The energy transfer mechanism in double-layer energy storage lithium battery modules involves progressive accumulation from bottom batteries, driven by flame heating. Initially, one bottom battery supplies insufficient energy for top battery venting. With two batteries, energy reaches levels causing venting but not thermal runaway. Three batteries provide enough energy to trigger simultaneous thermal runaway in top units. Throughout this process, the top batteries experience repeated heating cycles, with flame jetting phases doubling the heating rates of baking phases. The balanced heat transfer via bottom and side surfaces suggests that protective measures should address both paths to mitigate fire risks in energy storage lithium battery systems.
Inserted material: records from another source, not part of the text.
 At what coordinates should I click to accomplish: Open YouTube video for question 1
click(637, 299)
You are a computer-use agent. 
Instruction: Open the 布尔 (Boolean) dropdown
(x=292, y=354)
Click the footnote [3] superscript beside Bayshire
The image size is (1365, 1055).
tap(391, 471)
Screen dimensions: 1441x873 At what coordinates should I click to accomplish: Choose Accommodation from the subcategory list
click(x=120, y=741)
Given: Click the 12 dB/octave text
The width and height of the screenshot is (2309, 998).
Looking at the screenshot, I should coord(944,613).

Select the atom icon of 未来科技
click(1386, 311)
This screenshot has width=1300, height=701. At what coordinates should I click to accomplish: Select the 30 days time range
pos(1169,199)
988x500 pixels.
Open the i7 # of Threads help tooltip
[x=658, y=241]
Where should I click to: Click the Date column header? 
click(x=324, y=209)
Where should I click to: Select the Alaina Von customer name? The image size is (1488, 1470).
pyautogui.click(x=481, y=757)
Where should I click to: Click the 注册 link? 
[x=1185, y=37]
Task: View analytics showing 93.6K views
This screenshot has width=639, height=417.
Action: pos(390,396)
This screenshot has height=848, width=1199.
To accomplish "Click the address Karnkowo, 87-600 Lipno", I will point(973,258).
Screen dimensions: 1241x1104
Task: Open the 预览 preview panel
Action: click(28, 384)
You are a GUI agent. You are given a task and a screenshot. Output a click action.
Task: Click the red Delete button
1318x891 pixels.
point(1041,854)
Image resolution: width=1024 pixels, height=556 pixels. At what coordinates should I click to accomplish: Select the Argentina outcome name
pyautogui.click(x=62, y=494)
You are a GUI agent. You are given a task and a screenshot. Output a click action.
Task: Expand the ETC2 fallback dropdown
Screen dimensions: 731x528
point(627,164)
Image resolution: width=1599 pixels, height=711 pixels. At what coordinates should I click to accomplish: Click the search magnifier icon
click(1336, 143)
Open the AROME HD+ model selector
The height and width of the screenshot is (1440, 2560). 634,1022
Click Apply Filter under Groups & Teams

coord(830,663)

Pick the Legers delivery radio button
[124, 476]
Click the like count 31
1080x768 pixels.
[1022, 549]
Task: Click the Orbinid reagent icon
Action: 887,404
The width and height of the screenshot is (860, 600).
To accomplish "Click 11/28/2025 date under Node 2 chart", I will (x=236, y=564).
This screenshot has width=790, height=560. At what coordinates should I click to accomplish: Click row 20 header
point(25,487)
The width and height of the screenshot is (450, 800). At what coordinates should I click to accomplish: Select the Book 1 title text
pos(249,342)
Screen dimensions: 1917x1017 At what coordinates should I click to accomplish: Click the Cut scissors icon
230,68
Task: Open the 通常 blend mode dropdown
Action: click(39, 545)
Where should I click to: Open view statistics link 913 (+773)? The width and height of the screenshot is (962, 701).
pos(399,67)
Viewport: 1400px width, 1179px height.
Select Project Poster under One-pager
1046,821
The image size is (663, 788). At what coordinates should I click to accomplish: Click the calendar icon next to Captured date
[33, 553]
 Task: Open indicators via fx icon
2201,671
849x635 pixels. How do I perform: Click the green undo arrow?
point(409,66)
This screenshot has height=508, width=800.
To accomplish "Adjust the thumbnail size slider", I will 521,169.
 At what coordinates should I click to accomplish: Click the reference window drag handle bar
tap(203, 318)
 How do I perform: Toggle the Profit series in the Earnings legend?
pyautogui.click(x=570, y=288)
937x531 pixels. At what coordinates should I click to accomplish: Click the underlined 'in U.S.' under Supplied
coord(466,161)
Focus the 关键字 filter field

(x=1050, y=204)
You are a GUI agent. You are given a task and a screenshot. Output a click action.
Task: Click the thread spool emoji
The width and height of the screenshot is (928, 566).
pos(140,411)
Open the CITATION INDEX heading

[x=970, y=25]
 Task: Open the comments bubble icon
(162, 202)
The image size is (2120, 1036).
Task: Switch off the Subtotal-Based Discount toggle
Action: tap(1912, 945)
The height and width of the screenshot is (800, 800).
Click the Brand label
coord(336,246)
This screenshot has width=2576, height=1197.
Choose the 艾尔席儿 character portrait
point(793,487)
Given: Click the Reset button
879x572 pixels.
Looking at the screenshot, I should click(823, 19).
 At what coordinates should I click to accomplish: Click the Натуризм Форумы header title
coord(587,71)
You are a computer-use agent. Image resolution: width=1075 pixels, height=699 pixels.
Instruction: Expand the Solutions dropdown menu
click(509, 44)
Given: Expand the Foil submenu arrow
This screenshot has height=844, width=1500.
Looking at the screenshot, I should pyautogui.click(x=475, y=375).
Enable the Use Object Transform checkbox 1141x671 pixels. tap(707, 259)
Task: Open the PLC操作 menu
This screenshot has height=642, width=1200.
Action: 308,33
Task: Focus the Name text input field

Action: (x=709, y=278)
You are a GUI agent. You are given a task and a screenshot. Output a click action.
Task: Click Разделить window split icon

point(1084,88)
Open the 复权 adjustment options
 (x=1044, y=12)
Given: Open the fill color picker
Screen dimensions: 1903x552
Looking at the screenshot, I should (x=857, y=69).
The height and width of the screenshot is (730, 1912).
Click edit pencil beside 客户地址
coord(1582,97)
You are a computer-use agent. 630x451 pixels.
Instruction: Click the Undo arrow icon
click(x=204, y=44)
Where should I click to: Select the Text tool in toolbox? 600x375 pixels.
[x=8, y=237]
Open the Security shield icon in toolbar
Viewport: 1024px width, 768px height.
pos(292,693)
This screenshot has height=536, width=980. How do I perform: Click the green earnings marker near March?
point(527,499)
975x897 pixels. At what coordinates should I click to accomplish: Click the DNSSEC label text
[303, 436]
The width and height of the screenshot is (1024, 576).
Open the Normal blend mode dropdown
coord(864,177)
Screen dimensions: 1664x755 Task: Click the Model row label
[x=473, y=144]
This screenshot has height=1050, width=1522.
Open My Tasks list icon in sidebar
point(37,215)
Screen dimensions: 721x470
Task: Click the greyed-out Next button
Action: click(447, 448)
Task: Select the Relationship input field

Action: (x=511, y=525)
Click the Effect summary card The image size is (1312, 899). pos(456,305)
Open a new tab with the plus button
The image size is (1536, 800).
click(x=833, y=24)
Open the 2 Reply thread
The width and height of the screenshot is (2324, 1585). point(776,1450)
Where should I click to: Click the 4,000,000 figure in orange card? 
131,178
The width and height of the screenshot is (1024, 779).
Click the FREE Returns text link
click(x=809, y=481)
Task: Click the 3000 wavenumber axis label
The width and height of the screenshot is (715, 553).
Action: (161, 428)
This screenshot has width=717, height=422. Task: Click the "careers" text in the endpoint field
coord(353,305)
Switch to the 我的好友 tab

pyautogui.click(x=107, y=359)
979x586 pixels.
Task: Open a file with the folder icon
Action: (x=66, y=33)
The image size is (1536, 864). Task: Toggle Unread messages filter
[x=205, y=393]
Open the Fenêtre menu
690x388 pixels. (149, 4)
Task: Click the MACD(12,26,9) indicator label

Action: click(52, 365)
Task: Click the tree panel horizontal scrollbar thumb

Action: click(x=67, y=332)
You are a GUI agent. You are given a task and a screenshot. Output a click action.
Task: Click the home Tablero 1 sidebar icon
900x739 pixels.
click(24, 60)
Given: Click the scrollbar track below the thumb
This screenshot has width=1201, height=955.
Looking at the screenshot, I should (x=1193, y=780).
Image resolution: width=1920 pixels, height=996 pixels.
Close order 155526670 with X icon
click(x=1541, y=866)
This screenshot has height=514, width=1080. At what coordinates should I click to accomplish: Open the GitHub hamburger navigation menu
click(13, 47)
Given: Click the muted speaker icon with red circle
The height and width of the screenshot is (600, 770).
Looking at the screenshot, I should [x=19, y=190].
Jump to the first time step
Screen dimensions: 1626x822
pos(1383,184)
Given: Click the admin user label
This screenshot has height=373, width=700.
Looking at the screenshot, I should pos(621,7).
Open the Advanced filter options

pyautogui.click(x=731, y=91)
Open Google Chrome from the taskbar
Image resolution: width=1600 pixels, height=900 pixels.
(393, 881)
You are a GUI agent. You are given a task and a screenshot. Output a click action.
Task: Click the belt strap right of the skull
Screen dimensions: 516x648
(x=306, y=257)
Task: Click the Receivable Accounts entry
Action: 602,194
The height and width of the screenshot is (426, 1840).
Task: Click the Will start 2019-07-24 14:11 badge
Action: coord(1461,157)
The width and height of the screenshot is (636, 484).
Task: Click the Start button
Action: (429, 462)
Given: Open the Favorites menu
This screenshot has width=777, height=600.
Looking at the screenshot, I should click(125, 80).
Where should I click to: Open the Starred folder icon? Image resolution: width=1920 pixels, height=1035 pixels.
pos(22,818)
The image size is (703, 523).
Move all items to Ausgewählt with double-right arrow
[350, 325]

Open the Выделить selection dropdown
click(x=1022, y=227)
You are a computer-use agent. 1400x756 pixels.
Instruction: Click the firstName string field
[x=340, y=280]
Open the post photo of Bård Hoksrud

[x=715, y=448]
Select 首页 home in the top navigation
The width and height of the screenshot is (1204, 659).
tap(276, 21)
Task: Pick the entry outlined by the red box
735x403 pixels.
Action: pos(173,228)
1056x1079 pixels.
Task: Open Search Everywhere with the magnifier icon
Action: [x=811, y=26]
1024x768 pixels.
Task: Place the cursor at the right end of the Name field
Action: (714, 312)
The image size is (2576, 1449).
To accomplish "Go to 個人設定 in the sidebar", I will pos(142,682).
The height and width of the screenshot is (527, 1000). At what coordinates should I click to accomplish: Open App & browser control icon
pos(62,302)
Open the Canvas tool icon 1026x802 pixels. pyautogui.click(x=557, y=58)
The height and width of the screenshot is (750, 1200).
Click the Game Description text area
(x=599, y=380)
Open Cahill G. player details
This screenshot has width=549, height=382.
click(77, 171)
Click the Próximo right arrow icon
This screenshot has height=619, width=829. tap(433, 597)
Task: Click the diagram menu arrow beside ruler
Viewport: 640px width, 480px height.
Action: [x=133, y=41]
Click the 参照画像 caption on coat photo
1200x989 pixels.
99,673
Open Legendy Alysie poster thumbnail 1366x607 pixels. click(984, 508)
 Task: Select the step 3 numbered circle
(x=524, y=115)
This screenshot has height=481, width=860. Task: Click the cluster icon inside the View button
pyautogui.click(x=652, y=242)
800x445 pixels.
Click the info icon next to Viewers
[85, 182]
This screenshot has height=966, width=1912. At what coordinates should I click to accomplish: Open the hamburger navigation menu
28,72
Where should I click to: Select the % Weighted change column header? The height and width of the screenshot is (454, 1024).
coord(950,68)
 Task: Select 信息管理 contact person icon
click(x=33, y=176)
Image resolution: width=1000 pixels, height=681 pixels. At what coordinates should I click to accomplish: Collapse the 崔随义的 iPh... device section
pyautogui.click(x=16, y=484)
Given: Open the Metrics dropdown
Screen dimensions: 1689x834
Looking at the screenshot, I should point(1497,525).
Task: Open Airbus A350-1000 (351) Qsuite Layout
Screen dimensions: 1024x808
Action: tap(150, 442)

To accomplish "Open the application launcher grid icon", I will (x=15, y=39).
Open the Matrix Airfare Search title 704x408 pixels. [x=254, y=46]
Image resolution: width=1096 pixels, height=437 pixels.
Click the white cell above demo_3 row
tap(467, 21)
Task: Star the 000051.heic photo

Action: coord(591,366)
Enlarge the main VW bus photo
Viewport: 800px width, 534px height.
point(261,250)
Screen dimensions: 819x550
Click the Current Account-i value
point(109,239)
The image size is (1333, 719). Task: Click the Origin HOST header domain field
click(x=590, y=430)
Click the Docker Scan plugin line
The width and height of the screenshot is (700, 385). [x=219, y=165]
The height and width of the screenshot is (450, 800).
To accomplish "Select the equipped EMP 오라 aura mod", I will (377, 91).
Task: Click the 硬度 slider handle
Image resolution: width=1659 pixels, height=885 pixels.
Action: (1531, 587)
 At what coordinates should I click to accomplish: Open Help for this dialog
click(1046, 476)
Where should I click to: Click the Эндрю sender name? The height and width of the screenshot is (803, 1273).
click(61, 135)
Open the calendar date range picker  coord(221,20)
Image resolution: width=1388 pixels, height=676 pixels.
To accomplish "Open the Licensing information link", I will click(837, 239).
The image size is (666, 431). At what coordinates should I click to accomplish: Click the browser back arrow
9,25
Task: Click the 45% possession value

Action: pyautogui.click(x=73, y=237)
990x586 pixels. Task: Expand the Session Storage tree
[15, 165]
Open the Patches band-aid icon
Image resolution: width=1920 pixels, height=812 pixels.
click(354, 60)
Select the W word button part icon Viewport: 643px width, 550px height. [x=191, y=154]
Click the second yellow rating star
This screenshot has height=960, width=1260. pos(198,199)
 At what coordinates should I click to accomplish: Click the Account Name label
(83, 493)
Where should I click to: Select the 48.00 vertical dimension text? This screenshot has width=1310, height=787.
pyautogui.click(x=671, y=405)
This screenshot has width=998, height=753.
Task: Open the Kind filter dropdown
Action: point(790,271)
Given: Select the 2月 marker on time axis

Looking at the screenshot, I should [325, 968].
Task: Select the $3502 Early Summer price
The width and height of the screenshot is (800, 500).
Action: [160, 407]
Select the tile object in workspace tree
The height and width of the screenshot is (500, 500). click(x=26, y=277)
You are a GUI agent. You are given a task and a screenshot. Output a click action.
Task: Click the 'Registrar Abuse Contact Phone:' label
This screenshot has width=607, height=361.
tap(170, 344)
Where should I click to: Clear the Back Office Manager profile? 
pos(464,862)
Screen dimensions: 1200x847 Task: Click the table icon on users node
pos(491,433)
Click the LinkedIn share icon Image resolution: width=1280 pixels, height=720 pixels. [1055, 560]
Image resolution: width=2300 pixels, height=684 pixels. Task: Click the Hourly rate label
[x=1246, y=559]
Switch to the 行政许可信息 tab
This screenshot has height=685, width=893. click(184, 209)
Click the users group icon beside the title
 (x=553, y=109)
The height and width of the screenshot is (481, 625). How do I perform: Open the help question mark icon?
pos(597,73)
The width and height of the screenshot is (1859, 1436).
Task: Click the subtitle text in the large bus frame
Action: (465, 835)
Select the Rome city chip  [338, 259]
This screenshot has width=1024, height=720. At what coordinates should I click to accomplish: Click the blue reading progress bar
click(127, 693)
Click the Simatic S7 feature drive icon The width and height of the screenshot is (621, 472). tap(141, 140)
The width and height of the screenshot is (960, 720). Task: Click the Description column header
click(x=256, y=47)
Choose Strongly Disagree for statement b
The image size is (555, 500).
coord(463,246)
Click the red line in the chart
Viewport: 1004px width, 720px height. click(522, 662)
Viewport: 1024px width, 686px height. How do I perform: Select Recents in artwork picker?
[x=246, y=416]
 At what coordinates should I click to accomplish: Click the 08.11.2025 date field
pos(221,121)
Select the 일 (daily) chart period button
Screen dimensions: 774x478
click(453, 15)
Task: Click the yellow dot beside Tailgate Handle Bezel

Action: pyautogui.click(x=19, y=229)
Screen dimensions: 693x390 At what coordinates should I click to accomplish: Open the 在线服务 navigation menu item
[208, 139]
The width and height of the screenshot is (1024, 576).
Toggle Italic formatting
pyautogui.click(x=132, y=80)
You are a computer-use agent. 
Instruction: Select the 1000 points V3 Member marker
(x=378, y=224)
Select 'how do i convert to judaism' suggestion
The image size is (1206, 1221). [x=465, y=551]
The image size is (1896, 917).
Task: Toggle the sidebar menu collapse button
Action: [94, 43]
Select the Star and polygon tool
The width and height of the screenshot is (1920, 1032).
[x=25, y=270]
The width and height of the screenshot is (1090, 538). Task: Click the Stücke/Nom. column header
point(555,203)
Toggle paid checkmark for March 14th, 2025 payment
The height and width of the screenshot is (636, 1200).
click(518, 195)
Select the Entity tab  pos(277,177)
Our findings have important implications for the safety design of energy storage lithium battery systems. To prevent fire propagation, thermal barriers should be installed between batteries to limit horizontal spread in lower layers, which fuels vertical escalation. Additionally, the extended duration before fire propagation (e.g., 1061 s in Group 3) offers a critical window for intervention, such as fire suppression systems. Design improvements could include insulating materials on battery bottoms and sides to block direct flame exposure, reducing energy transfer. Future work could explore variations in SOC, spacing, and battery chemistry to generalize these results for broader applications of energy storage lithium batteries.
In conclusion, our study reveals the fire propagation characteristics and energy transfer mechanisms in double-layer energy storage lithium battery modules. The number of bottom batteries directly influences whether fire spread occurs, with three batteries leading to simultaneous thermal runaway in top layers. Top batteries exhibit higher temperatures and heating rates due to combined effects, and energy accumulation follows a stepwise pattern with distinct flame stages. Heat transfer is nearly evenly split between bottom and side surfaces, emphasizing the need for comprehensive protection strategies. This research provides valuable insights for enhancing the safety of energy storage lithium battery systems, supporting the development of effective fire suppression and design guidelines.